Action item: Retype every entry below without any change.

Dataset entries
------------------------------------------------
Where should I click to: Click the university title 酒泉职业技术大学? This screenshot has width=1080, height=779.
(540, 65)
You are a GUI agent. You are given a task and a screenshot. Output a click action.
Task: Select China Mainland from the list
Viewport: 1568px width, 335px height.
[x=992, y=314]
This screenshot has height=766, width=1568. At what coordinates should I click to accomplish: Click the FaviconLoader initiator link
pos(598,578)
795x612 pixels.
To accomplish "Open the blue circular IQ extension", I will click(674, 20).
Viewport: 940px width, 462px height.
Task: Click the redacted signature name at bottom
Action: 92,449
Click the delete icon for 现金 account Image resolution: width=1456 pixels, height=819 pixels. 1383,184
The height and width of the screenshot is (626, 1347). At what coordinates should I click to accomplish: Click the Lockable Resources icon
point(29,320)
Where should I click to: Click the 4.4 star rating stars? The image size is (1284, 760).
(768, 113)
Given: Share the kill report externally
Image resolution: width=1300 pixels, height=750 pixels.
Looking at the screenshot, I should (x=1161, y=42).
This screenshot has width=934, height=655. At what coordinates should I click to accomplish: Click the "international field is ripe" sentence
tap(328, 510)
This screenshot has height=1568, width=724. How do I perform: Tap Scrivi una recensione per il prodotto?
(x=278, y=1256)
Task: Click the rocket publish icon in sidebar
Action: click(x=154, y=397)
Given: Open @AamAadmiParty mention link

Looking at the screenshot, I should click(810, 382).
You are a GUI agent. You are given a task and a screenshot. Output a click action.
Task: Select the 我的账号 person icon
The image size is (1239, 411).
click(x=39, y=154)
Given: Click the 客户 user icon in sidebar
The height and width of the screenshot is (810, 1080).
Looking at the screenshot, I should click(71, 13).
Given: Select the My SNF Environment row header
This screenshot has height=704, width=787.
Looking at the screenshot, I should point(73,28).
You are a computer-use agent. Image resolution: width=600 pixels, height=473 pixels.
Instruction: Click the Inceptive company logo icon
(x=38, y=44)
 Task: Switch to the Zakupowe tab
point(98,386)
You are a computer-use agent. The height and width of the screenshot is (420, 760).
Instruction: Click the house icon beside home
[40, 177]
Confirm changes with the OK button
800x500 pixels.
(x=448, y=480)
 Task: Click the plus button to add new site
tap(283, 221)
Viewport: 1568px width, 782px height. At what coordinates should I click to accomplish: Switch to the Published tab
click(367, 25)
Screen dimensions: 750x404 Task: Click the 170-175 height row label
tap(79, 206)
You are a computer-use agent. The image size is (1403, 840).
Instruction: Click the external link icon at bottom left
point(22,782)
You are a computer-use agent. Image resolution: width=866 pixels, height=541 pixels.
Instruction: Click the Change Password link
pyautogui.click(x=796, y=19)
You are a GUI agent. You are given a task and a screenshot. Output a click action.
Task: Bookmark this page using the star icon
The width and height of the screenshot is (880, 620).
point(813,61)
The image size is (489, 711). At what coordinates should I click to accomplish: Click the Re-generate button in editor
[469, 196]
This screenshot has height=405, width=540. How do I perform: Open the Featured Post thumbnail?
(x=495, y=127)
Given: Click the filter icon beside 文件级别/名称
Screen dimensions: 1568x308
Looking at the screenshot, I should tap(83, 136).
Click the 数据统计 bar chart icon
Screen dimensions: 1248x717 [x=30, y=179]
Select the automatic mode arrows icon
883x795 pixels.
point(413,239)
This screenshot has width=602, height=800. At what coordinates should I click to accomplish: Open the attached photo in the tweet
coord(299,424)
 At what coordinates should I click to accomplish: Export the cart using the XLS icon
------------------------------------------------
Output of the task:
Where should I click to: Click the university title 酒泉职业技术大学? This screenshot has width=1080, height=779.
(540, 65)
You are a GUI agent. You are given a task and a screenshot. Output a click action.
Task: Select China Mainland from the list
Viewport: 1568px width, 335px height.
[x=992, y=314]
This screenshot has height=766, width=1568. At what coordinates should I click to accomplish: Click the FaviconLoader initiator link
pos(598,578)
795x612 pixels.
To accomplish "Open the blue circular IQ extension", I will click(674, 20).
Viewport: 940px width, 462px height.
Task: Click the redacted signature name at bottom
Action: 92,449
Click the delete icon for 现金 account Image resolution: width=1456 pixels, height=819 pixels. 1383,184
The height and width of the screenshot is (626, 1347). At what coordinates should I click to accomplish: Click the Lockable Resources icon
point(29,320)
Where should I click to: Click the 4.4 star rating stars? The image size is (1284, 760).
(768, 113)
Given: Share the kill report externally
Image resolution: width=1300 pixels, height=750 pixels.
Looking at the screenshot, I should (x=1161, y=42).
This screenshot has width=934, height=655. At what coordinates should I click to accomplish: Click the "international field is ripe" sentence
tap(328, 510)
This screenshot has height=1568, width=724. How do I perform: Tap Scrivi una recensione per il prodotto?
(x=278, y=1256)
Task: Click the rocket publish icon in sidebar
Action: click(x=154, y=397)
Given: Open @AamAadmiParty mention link

Looking at the screenshot, I should click(810, 382).
You are a GUI agent. You are given a task and a screenshot. Output a click action.
Task: Select the 我的账号 person icon
The image size is (1239, 411).
click(x=39, y=154)
Given: Click the 客户 user icon in sidebar
The height and width of the screenshot is (810, 1080).
Looking at the screenshot, I should click(71, 13).
Given: Select the My SNF Environment row header
This screenshot has height=704, width=787.
Looking at the screenshot, I should point(73,28).
You are a computer-use agent. Image resolution: width=600 pixels, height=473 pixels.
Instruction: Click the Inceptive company logo icon
(x=38, y=44)
 Task: Switch to the Zakupowe tab
point(98,386)
You are a computer-use agent. The height and width of the screenshot is (420, 760).
Instruction: Click the house icon beside home
[40, 177]
Confirm changes with the OK button
800x500 pixels.
(x=448, y=480)
 Task: Click the plus button to add new site
tap(283, 221)
Viewport: 1568px width, 782px height. At what coordinates should I click to accomplish: Switch to the Published tab
click(367, 25)
Screen dimensions: 750x404 Task: Click the 170-175 height row label
tap(79, 206)
You are a computer-use agent. The image size is (1403, 840).
Instruction: Click the external link icon at bottom left
point(22,782)
You are a computer-use agent. Image resolution: width=866 pixels, height=541 pixels.
Instruction: Click the Change Password link
pyautogui.click(x=796, y=19)
You are a GUI agent. You are given a task and a screenshot. Output a click action.
Task: Bookmark this page using the star icon
The width and height of the screenshot is (880, 620).
point(813,61)
The image size is (489, 711). At what coordinates should I click to accomplish: Click the Re-generate button in editor
[469, 196]
This screenshot has height=405, width=540. How do I perform: Open the Featured Post thumbnail?
(x=495, y=127)
Given: Click the filter icon beside 文件级别/名称
Screen dimensions: 1568x308
Looking at the screenshot, I should tap(83, 136).
Click the 数据统计 bar chart icon
Screen dimensions: 1248x717 [x=30, y=179]
Select the automatic mode arrows icon
883x795 pixels.
point(413,239)
This screenshot has width=602, height=800. At what coordinates should I click to accomplish: Open the attached photo in the tweet
coord(299,424)
 At what coordinates should I click to accomplish: Export the cart using the XLS icon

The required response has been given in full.